Question

100 balls each of mass $m$ moving with speed $v$ simultaneously strike a wall normally and reflected back with same speed, in time $t s$ The total force exerted by the balls on the wall is

• A. $\frac{100 m v}{t}$
• B. $200 m v t$
• C. $\frac{200 m v}{t}$
• D. $\frac{m v}{100 t}$

Hint:

The total force exerted by a group of objects striking and bouncing off a surface is proportional to the rate of change of their momentum.

Answer 1

The Correct Option is C

To solve this problem, we need to determine the total force exerted by the balls on the wall.

Concept: When a ball strikes a wall and is reflected back with the same speed, the change in momentum for one ball can be calculated. By using Newton's second law of motion, the force can be calculated.

Step-by-step Explanation:

The mass of each ball is \(m\) and its initial speed is \(v\).
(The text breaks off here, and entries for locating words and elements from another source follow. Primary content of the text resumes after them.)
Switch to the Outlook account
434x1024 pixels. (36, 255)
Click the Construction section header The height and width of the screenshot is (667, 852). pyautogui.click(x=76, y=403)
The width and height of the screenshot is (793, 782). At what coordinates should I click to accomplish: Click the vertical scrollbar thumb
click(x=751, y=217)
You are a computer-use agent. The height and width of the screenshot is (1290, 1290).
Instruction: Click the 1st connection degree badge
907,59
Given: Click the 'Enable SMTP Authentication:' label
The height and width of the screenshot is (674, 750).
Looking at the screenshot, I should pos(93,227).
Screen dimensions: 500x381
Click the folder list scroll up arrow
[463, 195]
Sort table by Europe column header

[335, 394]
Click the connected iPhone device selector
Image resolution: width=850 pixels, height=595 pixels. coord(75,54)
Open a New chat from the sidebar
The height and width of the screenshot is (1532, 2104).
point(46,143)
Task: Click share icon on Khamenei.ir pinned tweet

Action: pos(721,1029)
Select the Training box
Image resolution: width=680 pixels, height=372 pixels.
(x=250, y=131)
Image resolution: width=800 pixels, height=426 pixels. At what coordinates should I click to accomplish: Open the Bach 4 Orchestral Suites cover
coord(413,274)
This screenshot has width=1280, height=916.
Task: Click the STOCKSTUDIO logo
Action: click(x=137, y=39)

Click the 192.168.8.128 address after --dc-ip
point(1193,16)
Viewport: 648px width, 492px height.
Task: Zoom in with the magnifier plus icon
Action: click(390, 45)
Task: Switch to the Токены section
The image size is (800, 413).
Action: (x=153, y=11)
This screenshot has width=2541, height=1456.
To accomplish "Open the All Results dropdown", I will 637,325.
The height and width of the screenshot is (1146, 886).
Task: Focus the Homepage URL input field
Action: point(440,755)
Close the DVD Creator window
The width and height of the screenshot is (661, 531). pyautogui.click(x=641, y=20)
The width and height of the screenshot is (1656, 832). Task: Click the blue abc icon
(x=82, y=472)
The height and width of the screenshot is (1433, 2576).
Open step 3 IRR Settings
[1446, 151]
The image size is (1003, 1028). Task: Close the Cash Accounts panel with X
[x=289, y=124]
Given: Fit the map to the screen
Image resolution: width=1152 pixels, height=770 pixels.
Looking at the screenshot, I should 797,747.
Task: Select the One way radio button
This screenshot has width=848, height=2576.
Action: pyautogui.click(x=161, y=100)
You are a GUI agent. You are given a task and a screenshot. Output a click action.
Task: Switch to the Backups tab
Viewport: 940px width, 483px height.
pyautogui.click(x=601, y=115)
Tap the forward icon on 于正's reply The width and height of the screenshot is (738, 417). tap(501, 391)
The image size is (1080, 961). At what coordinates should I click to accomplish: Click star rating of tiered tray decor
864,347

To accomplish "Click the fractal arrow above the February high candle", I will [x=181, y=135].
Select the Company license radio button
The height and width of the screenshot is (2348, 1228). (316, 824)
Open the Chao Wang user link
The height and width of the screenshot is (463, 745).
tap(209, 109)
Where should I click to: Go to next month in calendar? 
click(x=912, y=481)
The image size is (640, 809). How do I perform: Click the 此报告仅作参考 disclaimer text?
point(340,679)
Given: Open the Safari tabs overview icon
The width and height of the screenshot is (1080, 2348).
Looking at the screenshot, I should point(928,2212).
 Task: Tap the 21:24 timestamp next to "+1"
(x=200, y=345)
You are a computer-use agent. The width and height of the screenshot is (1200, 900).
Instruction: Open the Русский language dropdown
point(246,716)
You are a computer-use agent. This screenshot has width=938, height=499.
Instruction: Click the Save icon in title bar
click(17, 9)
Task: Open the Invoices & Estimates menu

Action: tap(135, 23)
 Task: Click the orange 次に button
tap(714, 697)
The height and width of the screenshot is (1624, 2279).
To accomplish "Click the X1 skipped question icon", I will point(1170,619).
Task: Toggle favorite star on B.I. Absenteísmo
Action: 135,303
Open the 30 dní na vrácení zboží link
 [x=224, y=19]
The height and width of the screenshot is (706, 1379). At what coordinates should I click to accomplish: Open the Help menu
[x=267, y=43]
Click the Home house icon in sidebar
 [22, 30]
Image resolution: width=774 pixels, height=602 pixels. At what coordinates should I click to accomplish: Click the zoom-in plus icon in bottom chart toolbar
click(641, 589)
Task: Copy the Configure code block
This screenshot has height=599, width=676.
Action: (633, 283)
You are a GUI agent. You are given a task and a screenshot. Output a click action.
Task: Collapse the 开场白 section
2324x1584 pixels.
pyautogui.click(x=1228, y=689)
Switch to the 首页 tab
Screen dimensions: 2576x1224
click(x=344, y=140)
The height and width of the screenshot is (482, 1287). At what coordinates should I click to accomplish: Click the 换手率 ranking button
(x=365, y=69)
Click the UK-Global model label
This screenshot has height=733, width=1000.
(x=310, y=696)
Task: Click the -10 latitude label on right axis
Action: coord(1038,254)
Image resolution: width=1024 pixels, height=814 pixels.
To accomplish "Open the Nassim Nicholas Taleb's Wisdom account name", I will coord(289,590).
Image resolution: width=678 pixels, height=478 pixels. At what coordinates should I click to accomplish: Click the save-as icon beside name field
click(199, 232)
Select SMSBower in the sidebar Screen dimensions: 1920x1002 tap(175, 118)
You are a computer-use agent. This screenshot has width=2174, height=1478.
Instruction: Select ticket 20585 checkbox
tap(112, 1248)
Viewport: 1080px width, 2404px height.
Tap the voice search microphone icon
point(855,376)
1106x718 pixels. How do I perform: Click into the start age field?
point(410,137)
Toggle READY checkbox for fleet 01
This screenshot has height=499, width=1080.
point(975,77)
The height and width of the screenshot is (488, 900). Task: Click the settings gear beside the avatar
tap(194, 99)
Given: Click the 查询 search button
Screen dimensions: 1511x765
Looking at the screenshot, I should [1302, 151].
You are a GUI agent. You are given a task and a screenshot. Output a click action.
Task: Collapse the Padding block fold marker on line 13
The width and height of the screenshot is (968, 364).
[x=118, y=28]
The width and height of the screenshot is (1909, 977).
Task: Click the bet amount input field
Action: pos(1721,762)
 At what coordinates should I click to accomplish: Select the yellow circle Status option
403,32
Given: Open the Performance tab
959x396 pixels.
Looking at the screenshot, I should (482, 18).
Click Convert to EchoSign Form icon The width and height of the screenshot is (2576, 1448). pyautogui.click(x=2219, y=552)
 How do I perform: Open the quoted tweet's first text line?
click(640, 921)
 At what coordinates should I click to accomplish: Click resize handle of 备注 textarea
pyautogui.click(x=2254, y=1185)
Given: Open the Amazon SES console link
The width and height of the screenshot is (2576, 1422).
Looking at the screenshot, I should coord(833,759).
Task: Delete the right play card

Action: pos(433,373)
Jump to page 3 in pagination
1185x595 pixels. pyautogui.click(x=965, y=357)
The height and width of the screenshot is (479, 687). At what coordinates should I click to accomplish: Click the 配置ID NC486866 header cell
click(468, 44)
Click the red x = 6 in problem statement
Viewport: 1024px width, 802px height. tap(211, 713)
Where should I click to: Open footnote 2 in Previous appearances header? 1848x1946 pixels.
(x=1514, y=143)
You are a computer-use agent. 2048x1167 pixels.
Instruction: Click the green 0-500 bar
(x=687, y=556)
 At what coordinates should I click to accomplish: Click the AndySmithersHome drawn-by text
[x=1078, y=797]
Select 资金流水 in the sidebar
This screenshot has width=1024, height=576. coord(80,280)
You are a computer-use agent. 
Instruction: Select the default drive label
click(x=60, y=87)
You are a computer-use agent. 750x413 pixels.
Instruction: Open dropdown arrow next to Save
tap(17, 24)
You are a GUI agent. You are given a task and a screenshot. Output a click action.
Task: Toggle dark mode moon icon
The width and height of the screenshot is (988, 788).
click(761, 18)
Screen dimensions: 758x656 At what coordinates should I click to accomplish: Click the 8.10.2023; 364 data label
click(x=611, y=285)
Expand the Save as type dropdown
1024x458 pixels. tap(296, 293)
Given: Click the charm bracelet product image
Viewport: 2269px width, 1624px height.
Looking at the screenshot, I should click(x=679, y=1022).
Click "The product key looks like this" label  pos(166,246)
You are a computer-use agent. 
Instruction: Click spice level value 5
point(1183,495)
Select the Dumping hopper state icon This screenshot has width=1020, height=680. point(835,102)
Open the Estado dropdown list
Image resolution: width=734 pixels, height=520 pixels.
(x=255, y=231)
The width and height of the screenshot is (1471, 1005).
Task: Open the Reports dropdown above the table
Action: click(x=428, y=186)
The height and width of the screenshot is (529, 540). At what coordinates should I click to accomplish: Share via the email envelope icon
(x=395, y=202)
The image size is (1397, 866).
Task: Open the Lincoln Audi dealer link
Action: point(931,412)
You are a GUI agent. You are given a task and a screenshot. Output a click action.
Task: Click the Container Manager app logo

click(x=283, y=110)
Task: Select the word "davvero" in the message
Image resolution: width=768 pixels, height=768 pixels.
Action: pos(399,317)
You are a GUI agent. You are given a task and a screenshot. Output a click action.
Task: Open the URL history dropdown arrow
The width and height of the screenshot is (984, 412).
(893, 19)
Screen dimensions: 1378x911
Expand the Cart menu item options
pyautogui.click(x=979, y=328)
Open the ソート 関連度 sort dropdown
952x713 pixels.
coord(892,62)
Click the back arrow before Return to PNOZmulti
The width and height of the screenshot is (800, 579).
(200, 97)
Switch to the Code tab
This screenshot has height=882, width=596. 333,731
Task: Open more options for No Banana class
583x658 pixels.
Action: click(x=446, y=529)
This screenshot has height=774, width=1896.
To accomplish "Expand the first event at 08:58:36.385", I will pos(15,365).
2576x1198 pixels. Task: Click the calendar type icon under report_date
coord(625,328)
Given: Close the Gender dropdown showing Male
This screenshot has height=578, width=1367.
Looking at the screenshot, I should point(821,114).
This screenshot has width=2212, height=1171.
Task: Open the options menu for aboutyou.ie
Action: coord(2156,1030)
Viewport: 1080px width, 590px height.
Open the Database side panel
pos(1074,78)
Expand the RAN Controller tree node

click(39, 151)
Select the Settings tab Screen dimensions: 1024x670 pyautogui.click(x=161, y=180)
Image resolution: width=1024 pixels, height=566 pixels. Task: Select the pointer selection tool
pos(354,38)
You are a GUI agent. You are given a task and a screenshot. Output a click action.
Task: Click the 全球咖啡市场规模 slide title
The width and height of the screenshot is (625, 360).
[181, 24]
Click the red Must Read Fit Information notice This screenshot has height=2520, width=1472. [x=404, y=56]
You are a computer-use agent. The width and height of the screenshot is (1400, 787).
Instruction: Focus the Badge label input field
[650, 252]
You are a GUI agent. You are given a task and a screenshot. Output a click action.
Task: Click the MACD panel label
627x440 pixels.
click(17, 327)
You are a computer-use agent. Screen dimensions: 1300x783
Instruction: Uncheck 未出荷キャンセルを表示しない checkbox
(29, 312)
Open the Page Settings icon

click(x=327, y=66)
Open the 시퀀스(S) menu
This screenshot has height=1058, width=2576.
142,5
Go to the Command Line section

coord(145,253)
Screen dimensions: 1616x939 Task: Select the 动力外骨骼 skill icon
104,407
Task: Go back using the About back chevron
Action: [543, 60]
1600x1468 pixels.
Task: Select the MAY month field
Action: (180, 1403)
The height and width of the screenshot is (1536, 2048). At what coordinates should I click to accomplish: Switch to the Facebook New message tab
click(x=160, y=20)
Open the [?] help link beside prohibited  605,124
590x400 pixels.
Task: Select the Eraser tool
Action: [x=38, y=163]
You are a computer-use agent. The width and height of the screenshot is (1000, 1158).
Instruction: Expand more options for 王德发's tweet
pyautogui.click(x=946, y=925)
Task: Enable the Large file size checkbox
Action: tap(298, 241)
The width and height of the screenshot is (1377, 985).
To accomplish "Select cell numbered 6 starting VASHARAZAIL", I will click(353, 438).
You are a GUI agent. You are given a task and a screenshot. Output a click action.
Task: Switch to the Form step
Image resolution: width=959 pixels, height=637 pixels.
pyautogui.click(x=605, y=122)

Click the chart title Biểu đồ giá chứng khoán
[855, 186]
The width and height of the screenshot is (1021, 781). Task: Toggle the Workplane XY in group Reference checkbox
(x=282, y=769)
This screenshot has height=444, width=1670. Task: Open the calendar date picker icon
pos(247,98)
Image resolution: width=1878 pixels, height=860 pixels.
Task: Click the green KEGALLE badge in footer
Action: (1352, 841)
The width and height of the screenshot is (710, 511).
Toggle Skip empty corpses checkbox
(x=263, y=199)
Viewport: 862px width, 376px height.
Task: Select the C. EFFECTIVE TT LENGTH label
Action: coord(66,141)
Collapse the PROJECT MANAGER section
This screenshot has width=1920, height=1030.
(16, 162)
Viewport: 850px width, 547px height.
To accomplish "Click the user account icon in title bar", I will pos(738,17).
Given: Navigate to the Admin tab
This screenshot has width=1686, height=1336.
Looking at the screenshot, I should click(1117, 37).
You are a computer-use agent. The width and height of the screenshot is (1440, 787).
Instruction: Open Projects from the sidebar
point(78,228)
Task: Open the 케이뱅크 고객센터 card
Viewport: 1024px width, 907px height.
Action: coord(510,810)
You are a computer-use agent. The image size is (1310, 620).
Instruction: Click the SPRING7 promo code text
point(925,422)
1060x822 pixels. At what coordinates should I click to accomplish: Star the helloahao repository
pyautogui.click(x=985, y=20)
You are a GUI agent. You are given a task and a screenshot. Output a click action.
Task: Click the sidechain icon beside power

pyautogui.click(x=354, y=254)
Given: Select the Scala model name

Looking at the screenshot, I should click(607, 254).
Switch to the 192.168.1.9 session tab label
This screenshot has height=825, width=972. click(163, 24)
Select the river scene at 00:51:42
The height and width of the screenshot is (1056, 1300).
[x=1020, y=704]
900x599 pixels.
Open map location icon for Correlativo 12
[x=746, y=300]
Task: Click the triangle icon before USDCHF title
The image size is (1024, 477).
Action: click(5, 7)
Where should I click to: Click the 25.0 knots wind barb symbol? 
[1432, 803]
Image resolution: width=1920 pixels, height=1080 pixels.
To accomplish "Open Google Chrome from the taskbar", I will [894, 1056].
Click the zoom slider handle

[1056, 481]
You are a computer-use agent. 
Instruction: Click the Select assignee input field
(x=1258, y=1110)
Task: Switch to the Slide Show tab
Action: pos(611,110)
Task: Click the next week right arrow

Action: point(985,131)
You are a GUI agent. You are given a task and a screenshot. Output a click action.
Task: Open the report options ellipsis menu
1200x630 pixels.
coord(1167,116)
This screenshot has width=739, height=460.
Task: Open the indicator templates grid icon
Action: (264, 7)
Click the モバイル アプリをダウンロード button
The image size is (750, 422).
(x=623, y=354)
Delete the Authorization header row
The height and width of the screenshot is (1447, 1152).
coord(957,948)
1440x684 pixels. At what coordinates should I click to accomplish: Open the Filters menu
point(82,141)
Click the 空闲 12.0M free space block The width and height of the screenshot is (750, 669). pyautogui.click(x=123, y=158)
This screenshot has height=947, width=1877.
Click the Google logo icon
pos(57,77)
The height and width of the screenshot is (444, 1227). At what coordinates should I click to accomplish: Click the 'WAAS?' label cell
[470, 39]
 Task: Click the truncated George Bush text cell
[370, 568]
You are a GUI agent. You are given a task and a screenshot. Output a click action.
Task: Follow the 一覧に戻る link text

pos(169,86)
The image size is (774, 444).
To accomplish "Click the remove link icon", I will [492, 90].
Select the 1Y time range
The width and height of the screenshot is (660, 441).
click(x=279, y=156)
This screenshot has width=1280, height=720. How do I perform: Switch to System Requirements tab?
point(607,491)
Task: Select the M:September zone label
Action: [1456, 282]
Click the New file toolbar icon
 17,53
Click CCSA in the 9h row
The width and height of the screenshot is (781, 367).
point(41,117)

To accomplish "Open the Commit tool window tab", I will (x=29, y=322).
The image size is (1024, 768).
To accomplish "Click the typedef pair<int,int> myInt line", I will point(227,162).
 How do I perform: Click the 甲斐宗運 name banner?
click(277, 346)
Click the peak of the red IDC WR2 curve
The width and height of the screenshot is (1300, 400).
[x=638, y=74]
After reflecting with the same speed, the final velocity becomes \(-v\) (since the direction reverses).

The initial momentum of one ball is \(mv\) and the final momentum after reflection is \(-mv\).

The change in momentum for one ball is thus:

\(\Delta p = -mv - mv = -2mv\)

Here, the negative sign indicates a reversal in direction.

According to Newton's second law, force is the change in momentum per unit time.

For all 100 balls, the total change in momentum is:

\(\Delta P = 100 \times (-2mv) = -200mv\)

Thus, the total force \(F\) exerted by the 100 balls on the wall is given by:

\(F = \frac{|\Delta P|}{t} = \frac{200mv}{t}\)

This results in the magnitude of force being \(\frac{200mv}{t}\) N.

Conclusion: The correct answer is \(\frac{200mv}{t}\).
Therefore, the correct option is

$\frac{200 m v}{t}$